Fortunately, I was spared choice paralysis when the company’s Martina Kensworthy put together a care package of some representative Esperya products to sample. My box contained Pomodorini al Piennolo, a jar of organic, vine-ripened small tomatoes grown within the Mount Vesuvius National Park, bottled in their own juice with no preservatives. I also got a jar of oil-cured, stoned olives from Liguria; a can of Mediterranean trancio di tonno, pure tuna fillet packed in olive oil with sea salt, prepared in Erice; and a wedge of organic Pecorino cheese from Abruzzo National Park.
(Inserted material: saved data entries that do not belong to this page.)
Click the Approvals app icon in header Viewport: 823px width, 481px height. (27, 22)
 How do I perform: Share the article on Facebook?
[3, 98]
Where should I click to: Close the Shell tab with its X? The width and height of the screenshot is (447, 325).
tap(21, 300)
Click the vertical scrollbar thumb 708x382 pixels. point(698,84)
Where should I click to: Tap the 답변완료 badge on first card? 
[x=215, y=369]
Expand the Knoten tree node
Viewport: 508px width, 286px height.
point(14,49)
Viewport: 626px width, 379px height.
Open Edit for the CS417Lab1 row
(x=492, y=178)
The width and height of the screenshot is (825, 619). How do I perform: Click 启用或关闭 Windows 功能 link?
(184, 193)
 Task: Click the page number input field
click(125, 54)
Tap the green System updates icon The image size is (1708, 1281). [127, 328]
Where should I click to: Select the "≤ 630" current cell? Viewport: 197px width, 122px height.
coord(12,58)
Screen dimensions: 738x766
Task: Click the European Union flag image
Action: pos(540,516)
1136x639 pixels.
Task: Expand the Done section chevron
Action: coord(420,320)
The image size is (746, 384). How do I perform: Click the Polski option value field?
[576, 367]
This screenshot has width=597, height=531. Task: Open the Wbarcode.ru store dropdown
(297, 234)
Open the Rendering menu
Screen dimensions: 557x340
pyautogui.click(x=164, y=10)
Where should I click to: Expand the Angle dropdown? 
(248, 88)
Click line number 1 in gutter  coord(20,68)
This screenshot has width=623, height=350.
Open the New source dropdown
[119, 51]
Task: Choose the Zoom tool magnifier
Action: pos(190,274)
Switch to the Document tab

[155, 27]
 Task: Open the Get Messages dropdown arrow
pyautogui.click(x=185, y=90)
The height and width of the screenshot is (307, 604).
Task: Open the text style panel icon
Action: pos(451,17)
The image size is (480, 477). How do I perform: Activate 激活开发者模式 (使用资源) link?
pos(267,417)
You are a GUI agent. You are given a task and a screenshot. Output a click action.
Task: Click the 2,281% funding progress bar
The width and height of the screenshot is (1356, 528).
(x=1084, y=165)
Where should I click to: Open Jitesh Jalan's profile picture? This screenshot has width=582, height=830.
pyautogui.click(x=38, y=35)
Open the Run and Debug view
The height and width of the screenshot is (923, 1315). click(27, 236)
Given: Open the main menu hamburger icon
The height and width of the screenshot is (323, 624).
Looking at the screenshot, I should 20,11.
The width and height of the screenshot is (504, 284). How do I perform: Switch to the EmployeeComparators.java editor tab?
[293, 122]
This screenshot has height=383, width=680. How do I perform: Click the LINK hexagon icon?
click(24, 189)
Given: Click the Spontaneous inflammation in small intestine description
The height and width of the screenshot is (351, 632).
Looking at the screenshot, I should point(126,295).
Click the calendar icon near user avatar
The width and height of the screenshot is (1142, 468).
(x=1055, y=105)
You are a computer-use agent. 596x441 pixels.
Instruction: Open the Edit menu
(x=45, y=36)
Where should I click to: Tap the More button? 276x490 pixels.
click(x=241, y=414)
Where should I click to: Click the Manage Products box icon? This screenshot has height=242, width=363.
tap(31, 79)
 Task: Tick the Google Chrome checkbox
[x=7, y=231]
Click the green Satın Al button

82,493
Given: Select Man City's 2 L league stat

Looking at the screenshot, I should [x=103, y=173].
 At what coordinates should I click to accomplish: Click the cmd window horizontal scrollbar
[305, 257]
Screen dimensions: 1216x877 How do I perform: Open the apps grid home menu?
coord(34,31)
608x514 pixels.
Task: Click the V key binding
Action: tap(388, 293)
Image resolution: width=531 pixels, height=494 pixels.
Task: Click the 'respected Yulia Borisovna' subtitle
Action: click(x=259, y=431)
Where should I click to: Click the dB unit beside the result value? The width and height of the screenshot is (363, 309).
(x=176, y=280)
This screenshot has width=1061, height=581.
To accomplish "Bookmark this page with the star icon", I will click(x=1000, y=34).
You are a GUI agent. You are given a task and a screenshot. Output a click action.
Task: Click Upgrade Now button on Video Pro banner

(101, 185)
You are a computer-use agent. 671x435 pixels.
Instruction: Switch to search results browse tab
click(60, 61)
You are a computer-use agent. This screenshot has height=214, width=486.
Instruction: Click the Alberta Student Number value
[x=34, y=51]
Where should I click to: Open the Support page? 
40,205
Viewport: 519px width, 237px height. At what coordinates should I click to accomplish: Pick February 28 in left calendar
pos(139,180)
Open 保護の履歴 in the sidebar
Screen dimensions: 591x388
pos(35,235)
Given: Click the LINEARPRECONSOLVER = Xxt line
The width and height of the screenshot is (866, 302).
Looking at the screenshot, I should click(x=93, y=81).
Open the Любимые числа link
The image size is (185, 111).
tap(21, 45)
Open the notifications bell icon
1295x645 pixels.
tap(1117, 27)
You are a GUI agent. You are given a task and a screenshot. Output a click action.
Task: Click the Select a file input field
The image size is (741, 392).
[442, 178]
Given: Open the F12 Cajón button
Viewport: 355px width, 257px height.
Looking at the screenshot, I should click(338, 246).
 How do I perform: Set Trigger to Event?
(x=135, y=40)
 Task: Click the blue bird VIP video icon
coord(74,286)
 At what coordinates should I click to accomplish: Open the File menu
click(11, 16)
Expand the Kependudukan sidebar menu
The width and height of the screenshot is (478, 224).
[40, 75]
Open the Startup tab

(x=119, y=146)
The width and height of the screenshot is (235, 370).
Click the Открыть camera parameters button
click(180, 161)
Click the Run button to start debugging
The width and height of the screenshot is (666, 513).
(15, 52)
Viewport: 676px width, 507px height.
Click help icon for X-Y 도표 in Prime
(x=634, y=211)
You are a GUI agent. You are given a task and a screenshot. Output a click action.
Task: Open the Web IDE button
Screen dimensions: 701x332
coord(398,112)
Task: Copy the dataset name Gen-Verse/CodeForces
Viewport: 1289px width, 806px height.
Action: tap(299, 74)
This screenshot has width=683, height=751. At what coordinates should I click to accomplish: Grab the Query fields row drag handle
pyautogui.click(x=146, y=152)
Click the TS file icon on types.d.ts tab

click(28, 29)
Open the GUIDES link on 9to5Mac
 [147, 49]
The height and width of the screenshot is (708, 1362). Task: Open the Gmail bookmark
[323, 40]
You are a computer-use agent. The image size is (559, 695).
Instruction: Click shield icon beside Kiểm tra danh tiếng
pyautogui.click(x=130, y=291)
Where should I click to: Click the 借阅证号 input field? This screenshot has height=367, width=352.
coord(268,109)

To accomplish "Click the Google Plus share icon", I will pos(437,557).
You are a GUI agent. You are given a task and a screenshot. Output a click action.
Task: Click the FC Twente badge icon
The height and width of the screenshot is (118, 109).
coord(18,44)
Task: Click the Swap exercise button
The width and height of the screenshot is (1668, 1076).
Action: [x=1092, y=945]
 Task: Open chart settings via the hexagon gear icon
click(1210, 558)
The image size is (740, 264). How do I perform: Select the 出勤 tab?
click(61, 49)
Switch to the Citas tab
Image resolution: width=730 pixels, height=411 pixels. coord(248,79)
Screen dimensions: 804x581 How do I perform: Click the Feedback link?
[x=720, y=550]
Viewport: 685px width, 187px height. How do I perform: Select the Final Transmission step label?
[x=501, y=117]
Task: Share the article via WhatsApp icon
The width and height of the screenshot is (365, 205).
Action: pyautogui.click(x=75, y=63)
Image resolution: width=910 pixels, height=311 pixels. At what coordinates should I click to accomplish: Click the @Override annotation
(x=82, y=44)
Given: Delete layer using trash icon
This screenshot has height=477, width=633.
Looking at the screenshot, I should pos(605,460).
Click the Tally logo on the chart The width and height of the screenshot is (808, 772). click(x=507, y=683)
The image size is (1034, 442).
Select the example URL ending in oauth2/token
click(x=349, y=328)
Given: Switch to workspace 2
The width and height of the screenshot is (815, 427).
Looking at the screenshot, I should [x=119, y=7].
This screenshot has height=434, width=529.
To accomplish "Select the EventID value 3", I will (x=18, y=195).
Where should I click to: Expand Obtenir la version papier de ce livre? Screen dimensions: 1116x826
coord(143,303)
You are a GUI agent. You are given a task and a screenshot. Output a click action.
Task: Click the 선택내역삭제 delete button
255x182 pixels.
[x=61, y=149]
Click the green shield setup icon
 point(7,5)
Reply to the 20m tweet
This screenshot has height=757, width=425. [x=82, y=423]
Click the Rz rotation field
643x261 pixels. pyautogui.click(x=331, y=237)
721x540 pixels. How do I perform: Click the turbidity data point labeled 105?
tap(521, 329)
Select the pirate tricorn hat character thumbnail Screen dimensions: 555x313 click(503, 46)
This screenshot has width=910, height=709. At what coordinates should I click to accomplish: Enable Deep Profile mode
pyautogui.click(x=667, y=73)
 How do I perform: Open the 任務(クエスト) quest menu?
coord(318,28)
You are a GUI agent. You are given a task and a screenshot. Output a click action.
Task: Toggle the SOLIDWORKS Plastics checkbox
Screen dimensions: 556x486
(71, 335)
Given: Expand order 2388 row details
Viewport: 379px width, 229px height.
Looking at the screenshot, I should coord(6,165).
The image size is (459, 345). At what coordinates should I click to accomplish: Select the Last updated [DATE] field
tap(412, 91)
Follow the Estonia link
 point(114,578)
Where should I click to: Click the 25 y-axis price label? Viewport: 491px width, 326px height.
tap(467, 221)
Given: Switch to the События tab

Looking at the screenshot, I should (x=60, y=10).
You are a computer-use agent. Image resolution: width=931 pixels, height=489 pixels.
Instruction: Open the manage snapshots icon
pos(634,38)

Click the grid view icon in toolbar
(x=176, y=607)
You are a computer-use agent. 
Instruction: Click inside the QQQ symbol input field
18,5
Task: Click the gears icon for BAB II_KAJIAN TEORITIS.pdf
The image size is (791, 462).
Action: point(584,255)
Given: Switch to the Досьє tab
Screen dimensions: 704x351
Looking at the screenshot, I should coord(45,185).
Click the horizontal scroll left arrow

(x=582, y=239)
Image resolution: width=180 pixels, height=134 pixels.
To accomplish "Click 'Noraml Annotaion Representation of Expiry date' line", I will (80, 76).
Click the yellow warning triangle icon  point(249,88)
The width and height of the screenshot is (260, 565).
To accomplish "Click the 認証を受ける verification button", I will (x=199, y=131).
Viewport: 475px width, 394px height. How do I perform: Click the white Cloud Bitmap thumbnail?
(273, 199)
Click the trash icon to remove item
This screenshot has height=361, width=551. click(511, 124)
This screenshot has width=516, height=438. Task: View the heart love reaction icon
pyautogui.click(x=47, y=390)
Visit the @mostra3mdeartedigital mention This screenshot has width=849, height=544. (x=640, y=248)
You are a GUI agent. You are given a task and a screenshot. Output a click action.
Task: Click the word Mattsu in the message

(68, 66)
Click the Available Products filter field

Presented with such bounty, I threw a small, simple dinner party, inviting friends to sample the product sent from Esperya, supplemented with locally available items. Taking a suggestion from the Web site, I cut the Pecorino cheese into small cubes and placed them in a bowl with my best extra virgin oil, freshly ground black pepper and finely chopped fresh oregano, letting the cheese marinate at room temperature for a couple hours. With the cheese, I served sliced tart pears, apples, toasted walnuts and plain breadsticks. I made an antipasti platter with the olives, adding artichoke hearts, roasted red pepper slices, oil-packed mushroom tops also imported from Italy, fig preserves and some amazing wild asparagus that a Coloradan friend of mine forages, pickles and generously sends me once a year. I used the canned tuna and bottled tomatoes in a recipe I had saved from Mark Bittman’s “The Minimalist” column, which runs Wednesdays in The New York Times (see accompanying sidebar, above right).